ARTÍCULO >>

== == ==

Por un lado, conviene no confundir el desmantelamiento del pseudocalifato proclamado por Al Bagdadi en Mosul con el final de su peripecia violenta. Desde su instauración en junio de 2014 ya era previsible que —como había ocurrido anteriormente con entidades similares creadas por Boko Haram en el norte de Nigeria, por Muyao y Ansar Dine en el Azawad maliense o por Al Shabaab en Somalia— sus días estuvieran contados. Bastaba con entender que en ninguno de esos casos los grupos promotores disponían de medios suficientes para soportar la presión de coaliciones militares internacionales mucho más poderosas y que, por tanto, solo era cuestión de tiempo que terminaran por colapsar. Pero, echando mano precisamente de esos mismos precedentes —con el añadido de la propia Al Qaeda, aliada con el régimen talibán afgano en la segunda mitad de la última década del pasado siglo— también resultaba inmediato entender que el recorrido de esos grupos iba más allá del corto periodo en el que fueran capaces de controlar físicamente un determinado territorio.

Y así, en un camino de vuelta para recuperar un perfil netamente insurgente, Daesh cuenta hoy con una notable experiencia de combate contra enemigos mucho más potentes, con Estados Unidos a la cabeza, y con una amplia experiencia sobre el mejor modo de aprovechar el vacío de poder, el descontrol y el malestar social, político y económico de muchos individuos para los que la violencia se muestra como una opción atractiva. Si a eso se une la contrastada inoperancia de las fuerzas armadas y de seguridad de la zona, la falta de voluntad de los gobiernos locales para atender a la mejora del bienestar y la seguridad de sus propias poblaciones, el interés de actores regionales por seguir alimentando la violencia por medio de actores interpuestos y la previsible reducción del esfuerzo realizado en estos pasados años por actores externos como EE UU -cada vez más reacios a implicarse directamente en Oriente Medio-, lo que resulta es un panorama en el que Daesh entiende que sigue teniendo opciones claras de permanencia.

 

“Al Qaeda va a su ritmo”

Al_Qaeda_defensores
Protalibanes con un retrato de Osama bin Laden en Quetta, Afganistán. Banaras Khan/AFP/Getty Images

Sí. Y es precisamente Daesh y la propia experiencia acumulada desde su creación en 1988 lo que le ha servido a Al Zawahiri para ir afinando su estrategia en estos últimos años. Convencidos de que no hay atajos para lograr su objetivo maximalista de instaurar un califato que incluya al menos a todo el mundo de identidad musulmana y ante los errores cometidos por Daesh, Al Qaeda se afana ahora en ensayar nuevas vías.

== == ==

OBJETIVO A >> Reproduce al pie de la letra el tramo de las entradas que empieza en la línea que contiene "Click the yellow" y acaba en la que contiene "will [x=392, y=304].", ambas incluidas.

== == ==

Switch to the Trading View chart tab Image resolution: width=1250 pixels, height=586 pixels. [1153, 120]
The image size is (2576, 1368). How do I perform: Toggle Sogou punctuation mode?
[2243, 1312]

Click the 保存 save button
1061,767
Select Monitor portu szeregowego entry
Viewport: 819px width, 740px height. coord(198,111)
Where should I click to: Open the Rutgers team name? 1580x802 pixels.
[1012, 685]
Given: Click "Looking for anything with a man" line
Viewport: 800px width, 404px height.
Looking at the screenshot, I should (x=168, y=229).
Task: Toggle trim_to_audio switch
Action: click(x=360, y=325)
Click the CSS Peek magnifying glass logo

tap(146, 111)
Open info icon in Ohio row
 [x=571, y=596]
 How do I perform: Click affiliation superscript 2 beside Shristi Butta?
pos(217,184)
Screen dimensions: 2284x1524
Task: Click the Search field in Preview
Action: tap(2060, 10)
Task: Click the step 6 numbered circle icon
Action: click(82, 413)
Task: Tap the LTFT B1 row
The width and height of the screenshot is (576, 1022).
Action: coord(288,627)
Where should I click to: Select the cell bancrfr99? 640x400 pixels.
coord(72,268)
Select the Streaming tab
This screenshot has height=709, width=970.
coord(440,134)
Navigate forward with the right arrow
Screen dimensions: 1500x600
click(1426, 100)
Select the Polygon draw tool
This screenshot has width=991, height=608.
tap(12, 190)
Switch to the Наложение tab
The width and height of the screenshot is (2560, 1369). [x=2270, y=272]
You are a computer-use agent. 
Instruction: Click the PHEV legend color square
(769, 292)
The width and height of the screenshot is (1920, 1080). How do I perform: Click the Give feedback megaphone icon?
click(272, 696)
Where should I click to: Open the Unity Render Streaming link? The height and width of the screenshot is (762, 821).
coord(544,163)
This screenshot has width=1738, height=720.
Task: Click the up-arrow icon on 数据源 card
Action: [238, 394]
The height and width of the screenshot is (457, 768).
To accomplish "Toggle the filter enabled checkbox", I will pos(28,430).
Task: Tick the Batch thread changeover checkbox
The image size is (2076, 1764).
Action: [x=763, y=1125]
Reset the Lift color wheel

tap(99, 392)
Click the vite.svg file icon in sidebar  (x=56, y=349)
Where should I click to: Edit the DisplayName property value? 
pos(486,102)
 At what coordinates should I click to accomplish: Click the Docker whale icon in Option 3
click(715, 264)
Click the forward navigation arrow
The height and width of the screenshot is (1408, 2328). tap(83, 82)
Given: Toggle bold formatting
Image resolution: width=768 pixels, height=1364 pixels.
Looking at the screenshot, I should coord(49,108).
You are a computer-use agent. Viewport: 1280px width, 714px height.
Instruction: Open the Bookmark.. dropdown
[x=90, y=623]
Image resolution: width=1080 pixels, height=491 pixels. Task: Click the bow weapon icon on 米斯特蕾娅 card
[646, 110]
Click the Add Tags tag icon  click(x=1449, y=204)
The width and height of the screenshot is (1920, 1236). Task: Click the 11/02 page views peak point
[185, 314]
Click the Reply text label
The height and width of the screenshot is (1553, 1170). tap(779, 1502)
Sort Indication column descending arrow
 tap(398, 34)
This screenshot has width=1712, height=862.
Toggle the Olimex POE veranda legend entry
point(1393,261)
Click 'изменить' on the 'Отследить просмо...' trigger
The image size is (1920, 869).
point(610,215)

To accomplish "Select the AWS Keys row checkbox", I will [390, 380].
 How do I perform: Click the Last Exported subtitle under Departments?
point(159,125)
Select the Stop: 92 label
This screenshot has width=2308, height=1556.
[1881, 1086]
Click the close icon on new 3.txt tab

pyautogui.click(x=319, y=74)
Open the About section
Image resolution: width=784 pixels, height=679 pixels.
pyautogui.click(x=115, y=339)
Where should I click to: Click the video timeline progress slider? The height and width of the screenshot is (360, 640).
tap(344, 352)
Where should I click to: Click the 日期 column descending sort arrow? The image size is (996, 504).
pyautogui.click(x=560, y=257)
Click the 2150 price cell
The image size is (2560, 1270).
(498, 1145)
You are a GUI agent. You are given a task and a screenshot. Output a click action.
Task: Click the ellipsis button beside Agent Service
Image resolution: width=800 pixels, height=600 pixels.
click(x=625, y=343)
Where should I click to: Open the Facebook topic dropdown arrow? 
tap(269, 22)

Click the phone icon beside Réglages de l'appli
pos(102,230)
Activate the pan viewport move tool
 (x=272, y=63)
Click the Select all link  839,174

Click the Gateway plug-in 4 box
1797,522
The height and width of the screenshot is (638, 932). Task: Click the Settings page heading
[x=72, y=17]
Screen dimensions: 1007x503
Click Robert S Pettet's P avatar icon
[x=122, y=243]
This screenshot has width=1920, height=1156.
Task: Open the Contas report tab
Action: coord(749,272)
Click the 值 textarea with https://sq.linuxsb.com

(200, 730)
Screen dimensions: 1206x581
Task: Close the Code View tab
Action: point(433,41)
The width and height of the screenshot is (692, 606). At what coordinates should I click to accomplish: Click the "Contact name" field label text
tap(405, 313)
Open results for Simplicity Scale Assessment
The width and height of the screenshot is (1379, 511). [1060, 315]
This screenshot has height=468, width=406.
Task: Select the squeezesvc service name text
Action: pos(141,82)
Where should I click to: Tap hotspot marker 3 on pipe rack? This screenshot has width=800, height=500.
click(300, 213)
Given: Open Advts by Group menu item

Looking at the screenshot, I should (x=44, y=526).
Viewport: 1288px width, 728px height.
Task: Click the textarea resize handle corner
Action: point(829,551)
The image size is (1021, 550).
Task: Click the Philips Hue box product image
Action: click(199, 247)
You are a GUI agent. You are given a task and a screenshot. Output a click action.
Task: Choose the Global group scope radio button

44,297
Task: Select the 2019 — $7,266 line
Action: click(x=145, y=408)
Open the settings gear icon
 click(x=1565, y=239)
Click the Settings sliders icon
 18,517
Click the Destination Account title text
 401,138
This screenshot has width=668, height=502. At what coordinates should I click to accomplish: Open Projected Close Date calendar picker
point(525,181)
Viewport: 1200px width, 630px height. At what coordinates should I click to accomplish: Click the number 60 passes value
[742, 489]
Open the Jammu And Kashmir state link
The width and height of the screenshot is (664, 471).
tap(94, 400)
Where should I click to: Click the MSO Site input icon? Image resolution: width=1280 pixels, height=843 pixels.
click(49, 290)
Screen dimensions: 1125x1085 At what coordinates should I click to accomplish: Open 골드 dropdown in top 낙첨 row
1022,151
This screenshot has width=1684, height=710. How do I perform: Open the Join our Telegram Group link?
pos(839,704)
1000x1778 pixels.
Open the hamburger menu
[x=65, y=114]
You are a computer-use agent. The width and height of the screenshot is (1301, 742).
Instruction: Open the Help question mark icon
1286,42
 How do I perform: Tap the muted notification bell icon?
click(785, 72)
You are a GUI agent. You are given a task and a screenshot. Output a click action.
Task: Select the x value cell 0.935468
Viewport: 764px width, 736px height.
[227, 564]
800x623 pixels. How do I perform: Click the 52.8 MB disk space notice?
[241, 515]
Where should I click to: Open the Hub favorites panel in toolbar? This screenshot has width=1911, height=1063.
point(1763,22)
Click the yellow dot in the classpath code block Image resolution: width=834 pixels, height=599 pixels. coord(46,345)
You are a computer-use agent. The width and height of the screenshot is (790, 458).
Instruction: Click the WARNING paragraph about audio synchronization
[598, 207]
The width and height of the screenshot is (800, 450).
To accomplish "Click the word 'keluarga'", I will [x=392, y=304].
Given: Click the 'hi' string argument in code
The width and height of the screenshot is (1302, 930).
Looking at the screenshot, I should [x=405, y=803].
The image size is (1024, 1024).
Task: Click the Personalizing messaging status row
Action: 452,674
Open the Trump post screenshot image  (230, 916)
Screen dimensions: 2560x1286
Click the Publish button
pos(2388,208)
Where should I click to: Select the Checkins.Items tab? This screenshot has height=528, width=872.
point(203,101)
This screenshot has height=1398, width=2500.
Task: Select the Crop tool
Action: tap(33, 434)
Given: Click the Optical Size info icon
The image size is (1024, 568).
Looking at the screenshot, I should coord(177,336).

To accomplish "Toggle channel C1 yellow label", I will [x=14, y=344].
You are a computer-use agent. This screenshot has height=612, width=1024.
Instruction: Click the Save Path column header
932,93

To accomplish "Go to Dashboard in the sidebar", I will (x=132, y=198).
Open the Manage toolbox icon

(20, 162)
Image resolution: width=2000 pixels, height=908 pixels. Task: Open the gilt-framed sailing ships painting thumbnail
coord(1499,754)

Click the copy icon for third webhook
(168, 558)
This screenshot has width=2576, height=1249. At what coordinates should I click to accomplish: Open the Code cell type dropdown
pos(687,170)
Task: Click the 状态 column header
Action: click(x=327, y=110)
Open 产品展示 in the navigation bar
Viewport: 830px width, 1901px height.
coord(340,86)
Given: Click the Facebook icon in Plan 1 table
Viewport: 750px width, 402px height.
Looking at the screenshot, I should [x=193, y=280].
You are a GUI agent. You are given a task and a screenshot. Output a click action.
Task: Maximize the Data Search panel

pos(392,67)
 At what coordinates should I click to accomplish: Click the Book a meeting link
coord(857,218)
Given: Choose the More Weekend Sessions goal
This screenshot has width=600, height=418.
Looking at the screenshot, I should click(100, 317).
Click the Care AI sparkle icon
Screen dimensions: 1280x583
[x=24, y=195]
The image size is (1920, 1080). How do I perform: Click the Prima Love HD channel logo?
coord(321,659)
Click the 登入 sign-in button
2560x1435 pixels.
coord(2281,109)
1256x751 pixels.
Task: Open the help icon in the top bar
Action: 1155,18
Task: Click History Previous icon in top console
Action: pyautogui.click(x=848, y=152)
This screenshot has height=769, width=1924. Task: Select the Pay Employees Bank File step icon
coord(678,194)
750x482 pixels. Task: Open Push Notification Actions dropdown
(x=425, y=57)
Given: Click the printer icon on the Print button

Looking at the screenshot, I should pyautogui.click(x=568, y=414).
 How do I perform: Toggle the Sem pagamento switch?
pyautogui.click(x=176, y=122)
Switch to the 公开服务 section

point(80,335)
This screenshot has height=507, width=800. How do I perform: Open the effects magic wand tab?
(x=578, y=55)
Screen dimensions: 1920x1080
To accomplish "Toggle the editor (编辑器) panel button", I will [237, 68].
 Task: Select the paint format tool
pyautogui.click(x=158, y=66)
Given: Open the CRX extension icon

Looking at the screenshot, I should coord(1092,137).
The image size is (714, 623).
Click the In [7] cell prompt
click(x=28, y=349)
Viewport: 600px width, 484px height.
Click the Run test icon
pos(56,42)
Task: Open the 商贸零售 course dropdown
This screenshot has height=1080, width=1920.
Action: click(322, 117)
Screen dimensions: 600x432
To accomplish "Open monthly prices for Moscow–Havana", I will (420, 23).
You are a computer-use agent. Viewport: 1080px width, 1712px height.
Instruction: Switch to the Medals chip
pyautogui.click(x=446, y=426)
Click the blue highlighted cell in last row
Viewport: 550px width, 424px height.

== == ==

OBJETIVO B >> Según el artículo, ¿cuándo se instauró el pseudocalifato proclamado por Al Bagdadi en Mosul? Responde en una frase, por favor.

SOLUCIÓN DEL EJERCICIO A >>
Click the yellow dot in the classpath code block Image resolution: width=834 pixels, height=599 pixels. coord(46,345)
You are a computer-use agent. The width and height of the screenshot is (790, 458).
Instruction: Click the WARNING paragraph about audio synchronization
[598, 207]
The width and height of the screenshot is (800, 450).
To accomplish "Click the word 'keluarga'", I will [x=392, y=304].

SOLUCIÓN DEL EJERCICIO B >> Se instauró en junio de 2014.